[What is being asked]
Format the records as a JSON list of strings, one string per line, starting at the line that contains "In order to click on promo-gene: STAT4" and ending at the last line of the records. Leave out blank lines.

"""

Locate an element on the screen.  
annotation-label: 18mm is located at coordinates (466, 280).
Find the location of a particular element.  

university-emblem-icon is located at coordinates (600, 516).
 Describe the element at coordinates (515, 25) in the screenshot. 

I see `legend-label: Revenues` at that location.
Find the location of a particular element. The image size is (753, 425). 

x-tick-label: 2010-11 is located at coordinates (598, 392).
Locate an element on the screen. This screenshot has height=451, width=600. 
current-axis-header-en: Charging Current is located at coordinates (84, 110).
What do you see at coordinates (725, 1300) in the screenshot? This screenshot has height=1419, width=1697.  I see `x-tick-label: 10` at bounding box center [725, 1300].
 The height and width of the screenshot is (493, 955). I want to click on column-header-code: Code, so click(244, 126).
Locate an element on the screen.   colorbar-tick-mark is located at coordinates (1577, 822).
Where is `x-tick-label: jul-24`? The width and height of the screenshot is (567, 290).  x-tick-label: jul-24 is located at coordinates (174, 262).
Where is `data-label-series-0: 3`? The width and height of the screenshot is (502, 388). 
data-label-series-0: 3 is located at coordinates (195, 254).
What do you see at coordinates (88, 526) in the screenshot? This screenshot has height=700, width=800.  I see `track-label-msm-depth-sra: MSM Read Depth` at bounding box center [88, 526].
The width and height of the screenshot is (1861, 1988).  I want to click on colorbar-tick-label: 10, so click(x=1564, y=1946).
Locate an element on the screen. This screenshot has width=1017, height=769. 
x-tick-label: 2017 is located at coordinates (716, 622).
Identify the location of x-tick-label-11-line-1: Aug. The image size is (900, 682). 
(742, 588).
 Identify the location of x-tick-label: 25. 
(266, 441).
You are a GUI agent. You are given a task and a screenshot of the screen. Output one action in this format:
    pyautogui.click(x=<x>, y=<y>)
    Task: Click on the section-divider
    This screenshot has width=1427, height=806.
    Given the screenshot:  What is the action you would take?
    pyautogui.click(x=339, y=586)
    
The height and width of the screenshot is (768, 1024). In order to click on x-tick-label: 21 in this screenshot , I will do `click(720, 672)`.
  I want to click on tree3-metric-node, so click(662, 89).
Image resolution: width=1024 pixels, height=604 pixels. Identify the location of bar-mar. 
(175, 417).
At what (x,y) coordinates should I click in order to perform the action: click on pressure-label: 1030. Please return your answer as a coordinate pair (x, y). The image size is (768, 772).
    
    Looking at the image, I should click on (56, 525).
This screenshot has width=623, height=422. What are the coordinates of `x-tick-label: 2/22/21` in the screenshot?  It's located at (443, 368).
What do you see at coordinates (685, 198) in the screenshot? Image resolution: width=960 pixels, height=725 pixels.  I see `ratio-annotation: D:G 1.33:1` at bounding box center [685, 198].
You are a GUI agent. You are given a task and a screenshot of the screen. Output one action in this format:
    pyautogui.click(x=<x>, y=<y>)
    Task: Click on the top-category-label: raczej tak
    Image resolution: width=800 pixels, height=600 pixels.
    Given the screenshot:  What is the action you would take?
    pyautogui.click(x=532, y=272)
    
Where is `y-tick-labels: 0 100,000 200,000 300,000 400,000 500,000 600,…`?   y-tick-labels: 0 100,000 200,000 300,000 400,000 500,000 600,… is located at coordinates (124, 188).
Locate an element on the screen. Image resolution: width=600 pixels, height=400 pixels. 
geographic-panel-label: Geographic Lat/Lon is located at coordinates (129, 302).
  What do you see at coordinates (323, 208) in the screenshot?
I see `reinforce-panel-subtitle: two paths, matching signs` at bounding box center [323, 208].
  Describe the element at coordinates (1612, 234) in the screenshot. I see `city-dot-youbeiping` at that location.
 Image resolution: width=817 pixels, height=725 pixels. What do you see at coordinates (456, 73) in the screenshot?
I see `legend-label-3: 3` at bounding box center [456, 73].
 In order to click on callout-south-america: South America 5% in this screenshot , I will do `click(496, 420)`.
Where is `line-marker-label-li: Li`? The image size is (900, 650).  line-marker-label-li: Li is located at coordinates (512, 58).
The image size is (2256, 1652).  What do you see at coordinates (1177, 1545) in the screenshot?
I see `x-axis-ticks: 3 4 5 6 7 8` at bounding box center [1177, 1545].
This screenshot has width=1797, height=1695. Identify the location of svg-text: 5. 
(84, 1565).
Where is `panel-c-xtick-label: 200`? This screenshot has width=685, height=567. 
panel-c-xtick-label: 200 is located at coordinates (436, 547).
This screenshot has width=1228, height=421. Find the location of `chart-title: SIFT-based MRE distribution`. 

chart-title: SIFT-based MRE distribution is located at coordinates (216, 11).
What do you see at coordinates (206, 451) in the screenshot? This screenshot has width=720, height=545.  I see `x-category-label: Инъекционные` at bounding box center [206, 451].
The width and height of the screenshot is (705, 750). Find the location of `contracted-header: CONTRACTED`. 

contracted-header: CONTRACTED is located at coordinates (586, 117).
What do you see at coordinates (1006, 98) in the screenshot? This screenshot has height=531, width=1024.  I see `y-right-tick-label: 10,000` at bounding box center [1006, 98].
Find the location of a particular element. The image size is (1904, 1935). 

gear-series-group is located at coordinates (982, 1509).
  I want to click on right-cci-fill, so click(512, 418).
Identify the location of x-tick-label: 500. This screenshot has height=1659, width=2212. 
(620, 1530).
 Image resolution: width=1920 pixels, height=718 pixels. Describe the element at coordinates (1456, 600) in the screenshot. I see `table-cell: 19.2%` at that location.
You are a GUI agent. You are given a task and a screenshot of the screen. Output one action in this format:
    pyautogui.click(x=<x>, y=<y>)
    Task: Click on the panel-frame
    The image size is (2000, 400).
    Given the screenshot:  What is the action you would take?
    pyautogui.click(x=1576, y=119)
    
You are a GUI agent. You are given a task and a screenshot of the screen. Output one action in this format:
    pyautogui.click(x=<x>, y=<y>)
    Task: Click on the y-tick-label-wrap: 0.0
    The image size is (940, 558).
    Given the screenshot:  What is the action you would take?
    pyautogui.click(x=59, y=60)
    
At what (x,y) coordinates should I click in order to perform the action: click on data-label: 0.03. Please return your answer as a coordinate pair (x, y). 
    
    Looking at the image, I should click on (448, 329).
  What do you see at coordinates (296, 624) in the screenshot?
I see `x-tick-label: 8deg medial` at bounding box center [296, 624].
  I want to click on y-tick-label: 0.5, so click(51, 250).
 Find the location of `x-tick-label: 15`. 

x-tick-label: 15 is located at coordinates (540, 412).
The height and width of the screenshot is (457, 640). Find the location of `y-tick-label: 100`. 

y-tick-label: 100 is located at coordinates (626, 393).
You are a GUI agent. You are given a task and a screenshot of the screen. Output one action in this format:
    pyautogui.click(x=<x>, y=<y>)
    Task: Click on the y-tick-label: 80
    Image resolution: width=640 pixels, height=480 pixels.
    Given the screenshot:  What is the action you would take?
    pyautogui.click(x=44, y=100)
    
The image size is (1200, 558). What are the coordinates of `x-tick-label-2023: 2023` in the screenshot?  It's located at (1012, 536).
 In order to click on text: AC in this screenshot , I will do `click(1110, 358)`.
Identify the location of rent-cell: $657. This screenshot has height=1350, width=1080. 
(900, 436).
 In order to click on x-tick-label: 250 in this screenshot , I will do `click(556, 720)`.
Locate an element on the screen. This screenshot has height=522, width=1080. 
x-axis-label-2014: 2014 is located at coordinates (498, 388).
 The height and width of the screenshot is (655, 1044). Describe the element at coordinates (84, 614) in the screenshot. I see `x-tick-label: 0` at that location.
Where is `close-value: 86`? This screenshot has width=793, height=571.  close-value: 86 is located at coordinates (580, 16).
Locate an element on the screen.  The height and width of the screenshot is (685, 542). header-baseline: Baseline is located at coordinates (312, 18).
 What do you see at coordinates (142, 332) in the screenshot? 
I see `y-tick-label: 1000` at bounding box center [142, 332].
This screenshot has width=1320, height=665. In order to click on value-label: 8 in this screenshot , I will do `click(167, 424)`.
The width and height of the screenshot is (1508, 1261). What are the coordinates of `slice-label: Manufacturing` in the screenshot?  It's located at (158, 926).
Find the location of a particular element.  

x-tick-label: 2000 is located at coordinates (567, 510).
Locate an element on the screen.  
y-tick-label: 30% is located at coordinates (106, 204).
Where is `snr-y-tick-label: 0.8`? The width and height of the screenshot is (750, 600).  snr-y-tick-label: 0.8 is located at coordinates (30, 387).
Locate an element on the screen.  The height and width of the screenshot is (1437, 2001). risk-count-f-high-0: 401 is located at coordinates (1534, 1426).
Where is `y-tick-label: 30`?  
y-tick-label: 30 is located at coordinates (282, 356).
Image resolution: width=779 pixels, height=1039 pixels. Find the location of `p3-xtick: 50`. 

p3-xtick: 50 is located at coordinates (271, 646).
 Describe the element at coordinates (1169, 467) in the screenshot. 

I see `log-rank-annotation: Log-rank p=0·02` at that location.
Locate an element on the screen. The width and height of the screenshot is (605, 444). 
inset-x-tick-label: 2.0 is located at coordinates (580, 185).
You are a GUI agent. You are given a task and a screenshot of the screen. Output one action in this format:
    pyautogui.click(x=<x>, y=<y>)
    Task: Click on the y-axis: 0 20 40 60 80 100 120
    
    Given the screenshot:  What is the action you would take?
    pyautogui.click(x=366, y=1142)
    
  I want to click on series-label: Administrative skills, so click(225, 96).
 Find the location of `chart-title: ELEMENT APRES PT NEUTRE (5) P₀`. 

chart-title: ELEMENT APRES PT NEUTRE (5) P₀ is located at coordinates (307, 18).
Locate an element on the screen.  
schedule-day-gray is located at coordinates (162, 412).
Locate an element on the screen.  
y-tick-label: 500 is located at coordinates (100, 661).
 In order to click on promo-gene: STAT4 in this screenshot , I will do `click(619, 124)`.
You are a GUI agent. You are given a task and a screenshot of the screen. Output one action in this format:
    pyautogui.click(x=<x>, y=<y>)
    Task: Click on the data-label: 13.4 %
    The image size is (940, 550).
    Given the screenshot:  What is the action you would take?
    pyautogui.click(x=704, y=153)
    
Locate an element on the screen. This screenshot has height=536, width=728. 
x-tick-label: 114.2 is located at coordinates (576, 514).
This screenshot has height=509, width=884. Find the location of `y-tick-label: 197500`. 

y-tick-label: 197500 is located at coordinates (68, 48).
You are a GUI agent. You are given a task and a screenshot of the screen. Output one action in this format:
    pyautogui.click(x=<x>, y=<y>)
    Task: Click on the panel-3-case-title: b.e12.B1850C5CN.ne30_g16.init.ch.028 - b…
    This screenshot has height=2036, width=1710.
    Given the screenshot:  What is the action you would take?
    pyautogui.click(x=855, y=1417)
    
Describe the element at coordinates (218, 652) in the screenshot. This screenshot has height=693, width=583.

"""

[Solution to this task]
[
  " In order to click on promo-gene: STAT4 in this screenshot , I will do `click(619, 124)`.",
  "You are a GUI agent. You are given a task and a screenshot of the screen. Output one action in this format:",
  "    pyautogui.click(x=<x>, y=<y>)",
  "    Task: Click on the data-label: 13.4 %",
  "    The image size is (940, 550).",
  "    Given the screenshot:  What is the action you would take?",
  "    pyautogui.click(x=704, y=153)",
  "Locate an element on the screen. This screenshot has height=536, width=728. ",
  "x-tick-label: 114.2 is located at coordinates (576, 514).",
  "This screenshot has height=509, width=884. Find the location of `y-tick-label: 197500`. ",
  "y-tick-label: 197500 is located at coordinates (68, 48).",
  "You are a GUI agent. You are given a task and a screenshot of the screen. Output one action in this format:",
  "    pyautogui.click(x=<x>, y=<y>)",
  "    Task: Click on the panel-3-case-title: b.e12.B1850C5CN.ne30_g16.init.ch.028 - b…",
  "    This screenshot has height=2036, width=1710.",
  "    Given the screenshot:  What is the action you would take?",
  "    pyautogui.click(x=855, y=1417)",
  "Describe the element at coordinates (218, 652) in the screenshot. This screenshot has height=693, width=583."
]